Every line of the data below that holds the string "corner" needs to be reported.

*** Data records ***

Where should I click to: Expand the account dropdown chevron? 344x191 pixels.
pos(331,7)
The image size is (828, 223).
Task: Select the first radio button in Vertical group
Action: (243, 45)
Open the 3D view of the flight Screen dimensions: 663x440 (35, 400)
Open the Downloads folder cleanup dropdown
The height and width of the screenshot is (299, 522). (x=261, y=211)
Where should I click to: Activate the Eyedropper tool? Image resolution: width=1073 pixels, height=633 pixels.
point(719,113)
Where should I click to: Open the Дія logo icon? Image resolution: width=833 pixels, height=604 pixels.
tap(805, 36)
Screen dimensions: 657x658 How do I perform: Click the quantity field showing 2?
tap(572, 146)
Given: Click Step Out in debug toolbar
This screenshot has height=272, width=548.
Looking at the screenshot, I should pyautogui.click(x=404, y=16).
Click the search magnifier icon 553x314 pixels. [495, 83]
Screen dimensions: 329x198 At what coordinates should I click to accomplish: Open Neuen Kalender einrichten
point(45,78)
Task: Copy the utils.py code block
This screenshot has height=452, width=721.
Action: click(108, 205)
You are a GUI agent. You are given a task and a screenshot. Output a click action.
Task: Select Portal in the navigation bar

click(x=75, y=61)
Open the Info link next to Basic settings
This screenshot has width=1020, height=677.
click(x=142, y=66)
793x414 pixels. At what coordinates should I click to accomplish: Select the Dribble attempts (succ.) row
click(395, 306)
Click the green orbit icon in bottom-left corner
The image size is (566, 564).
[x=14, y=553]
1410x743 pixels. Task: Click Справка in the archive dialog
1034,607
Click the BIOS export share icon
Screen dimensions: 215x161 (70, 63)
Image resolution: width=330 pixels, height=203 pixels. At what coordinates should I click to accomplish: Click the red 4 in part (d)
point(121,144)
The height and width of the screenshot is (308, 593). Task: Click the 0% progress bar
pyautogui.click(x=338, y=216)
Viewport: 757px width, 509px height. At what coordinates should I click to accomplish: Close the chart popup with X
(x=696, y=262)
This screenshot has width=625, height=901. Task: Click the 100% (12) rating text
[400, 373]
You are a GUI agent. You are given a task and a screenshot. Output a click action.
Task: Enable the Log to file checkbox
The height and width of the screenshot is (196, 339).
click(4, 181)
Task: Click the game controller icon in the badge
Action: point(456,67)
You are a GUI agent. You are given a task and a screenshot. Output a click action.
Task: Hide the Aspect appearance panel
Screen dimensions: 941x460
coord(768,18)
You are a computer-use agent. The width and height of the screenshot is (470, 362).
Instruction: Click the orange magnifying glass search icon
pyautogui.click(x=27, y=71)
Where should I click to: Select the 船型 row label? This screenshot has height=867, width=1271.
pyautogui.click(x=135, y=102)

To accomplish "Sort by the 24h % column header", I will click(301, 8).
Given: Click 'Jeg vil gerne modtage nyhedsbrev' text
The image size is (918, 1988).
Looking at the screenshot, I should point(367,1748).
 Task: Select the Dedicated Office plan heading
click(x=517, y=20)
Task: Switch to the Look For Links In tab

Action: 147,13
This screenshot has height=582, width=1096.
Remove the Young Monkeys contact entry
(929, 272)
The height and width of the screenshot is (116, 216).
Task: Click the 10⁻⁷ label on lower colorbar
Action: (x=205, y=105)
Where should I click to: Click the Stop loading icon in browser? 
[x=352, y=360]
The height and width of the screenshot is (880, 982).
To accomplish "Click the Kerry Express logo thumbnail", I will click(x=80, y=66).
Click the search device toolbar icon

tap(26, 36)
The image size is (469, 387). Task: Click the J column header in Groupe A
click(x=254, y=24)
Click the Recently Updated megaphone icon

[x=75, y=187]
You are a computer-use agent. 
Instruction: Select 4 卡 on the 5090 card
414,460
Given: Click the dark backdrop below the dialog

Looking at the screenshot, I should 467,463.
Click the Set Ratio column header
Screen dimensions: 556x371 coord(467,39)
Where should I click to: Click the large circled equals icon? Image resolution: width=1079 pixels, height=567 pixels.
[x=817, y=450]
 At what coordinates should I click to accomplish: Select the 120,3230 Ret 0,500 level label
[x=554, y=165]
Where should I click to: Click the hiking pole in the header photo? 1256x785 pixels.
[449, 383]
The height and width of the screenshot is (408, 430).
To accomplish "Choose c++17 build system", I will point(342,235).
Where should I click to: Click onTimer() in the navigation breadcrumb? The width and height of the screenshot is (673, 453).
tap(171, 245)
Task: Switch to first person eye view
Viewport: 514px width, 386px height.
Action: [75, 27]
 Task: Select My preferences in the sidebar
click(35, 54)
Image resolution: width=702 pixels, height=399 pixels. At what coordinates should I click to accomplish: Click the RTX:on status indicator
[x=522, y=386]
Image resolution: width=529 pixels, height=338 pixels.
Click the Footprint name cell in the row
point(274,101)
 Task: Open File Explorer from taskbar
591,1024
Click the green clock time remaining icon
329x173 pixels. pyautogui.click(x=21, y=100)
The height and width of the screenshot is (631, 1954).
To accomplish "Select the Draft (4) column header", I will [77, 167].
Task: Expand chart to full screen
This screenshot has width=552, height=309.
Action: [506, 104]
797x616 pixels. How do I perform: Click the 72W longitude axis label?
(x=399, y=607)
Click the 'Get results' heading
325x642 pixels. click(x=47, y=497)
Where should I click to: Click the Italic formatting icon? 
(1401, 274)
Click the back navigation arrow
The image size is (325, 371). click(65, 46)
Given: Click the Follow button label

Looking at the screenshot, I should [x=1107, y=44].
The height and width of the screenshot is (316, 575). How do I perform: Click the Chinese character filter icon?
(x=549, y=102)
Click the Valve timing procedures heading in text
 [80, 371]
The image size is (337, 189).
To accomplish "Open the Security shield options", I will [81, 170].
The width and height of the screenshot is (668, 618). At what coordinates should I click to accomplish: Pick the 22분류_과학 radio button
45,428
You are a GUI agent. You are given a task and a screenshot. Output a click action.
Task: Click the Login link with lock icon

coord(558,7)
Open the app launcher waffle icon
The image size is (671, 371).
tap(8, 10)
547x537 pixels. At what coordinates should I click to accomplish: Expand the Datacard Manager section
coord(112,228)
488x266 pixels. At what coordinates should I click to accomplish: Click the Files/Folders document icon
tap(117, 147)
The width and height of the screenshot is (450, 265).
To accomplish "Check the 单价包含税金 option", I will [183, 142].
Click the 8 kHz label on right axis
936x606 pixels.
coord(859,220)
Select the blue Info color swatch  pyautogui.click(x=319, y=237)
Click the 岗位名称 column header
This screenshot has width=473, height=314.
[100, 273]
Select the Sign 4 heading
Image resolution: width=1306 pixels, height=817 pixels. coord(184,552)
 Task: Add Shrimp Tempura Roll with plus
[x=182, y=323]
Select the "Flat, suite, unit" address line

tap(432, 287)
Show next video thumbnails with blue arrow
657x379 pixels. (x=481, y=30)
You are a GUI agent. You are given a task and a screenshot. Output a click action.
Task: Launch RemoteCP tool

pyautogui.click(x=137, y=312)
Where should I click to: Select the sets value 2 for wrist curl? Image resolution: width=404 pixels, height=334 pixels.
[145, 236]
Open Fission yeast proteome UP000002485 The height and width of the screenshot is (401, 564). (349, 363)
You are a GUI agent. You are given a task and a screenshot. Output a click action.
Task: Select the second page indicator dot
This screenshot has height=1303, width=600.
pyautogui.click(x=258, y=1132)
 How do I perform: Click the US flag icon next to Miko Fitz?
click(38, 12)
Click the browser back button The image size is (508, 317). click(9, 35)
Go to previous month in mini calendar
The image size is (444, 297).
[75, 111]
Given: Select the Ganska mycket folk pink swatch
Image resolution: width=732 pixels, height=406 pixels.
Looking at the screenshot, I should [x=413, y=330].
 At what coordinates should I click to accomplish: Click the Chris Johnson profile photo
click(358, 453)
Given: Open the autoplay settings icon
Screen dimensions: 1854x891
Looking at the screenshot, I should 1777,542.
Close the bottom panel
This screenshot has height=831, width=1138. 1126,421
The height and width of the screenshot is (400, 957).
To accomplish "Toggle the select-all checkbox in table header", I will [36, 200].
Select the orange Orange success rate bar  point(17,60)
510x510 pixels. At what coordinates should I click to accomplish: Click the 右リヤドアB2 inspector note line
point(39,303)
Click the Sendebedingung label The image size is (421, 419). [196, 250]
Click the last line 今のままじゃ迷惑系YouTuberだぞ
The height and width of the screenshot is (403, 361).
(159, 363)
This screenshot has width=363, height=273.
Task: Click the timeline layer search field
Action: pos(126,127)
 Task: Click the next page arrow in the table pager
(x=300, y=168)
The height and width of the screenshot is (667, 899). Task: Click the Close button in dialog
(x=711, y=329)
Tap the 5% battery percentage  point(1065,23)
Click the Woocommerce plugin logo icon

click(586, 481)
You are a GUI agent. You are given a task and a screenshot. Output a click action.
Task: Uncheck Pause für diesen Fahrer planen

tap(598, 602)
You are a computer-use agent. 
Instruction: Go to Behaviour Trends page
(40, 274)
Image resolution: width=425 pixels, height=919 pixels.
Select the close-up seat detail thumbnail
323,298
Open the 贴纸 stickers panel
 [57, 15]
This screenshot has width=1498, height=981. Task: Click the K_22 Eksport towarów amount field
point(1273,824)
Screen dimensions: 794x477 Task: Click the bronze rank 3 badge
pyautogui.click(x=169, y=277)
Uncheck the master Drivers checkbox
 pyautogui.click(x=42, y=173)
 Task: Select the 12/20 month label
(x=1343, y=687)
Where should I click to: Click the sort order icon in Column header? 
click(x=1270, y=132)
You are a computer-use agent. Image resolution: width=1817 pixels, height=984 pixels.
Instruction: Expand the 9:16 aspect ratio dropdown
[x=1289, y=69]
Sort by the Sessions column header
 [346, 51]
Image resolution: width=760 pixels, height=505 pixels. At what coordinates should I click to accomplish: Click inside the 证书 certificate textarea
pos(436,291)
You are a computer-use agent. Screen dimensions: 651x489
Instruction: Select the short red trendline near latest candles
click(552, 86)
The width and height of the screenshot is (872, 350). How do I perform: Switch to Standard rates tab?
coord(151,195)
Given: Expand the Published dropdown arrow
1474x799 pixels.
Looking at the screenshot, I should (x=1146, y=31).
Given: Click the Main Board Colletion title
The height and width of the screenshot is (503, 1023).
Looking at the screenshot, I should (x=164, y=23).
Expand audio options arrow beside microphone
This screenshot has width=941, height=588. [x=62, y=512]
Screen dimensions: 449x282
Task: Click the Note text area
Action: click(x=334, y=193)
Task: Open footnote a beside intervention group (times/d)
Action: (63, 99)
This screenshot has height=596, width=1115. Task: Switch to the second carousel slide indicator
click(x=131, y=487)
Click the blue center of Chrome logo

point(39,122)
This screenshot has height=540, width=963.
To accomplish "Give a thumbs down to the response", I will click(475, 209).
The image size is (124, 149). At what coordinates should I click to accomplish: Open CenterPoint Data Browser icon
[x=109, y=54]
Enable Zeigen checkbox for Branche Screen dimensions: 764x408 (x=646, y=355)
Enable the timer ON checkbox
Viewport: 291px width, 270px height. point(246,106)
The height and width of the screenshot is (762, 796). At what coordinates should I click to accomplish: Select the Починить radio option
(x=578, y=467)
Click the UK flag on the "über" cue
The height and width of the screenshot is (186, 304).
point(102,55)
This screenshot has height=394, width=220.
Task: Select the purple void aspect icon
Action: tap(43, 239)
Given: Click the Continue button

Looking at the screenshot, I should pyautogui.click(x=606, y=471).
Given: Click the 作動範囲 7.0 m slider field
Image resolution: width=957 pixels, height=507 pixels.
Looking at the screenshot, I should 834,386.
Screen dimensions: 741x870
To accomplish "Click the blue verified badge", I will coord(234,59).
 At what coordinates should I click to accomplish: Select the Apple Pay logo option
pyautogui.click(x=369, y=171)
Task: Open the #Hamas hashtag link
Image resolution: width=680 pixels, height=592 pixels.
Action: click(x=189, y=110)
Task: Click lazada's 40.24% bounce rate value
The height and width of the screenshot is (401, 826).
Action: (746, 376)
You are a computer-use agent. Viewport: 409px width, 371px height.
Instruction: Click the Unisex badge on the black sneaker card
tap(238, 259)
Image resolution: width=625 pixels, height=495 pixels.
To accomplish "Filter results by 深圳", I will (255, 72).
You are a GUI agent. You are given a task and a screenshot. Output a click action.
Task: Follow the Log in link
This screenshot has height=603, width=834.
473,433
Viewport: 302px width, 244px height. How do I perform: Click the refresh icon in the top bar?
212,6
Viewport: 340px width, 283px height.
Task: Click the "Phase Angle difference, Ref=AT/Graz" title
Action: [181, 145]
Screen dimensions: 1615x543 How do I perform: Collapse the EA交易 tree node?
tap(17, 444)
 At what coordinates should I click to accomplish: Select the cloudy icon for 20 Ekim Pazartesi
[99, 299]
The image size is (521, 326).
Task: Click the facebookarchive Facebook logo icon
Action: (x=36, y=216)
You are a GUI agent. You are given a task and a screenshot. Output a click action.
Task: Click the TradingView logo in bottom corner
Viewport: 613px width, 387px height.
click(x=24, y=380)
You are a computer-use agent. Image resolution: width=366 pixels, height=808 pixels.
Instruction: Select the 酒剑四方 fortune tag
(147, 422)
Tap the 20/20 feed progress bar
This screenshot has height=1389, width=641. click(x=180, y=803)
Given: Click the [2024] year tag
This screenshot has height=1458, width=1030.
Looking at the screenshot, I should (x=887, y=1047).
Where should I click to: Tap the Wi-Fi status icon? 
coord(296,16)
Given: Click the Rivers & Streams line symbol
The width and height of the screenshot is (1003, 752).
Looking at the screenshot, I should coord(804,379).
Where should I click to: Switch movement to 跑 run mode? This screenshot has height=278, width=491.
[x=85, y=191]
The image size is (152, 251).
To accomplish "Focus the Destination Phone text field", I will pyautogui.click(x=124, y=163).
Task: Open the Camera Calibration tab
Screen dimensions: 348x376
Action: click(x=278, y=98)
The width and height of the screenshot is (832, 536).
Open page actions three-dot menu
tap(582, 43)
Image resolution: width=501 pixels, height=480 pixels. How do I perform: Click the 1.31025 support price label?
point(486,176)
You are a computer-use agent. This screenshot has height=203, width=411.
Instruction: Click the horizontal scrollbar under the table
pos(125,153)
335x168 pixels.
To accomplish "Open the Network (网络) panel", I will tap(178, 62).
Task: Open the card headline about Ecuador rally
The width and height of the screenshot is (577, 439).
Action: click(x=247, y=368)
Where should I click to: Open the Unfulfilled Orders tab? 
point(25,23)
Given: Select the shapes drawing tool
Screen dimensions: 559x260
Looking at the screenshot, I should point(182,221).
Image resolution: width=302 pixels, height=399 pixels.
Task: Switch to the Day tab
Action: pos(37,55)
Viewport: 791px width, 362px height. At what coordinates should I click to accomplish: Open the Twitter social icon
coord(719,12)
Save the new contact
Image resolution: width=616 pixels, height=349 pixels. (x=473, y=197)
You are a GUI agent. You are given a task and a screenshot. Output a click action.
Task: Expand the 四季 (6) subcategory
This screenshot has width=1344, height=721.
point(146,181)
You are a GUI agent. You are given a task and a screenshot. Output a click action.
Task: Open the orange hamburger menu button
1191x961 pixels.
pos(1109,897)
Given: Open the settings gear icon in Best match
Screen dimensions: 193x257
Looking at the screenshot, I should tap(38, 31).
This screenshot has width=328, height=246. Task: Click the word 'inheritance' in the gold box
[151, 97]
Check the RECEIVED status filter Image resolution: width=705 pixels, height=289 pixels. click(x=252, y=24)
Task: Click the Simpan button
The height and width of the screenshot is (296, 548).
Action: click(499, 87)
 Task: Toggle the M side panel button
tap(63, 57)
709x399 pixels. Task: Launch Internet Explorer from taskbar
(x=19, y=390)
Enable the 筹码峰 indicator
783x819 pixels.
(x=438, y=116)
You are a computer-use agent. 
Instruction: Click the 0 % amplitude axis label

*** End of Data records ***

▸ **Answer to this task**
Click the green orbit icon in bottom-left corner
Task: Click the TradingView logo in bottom corner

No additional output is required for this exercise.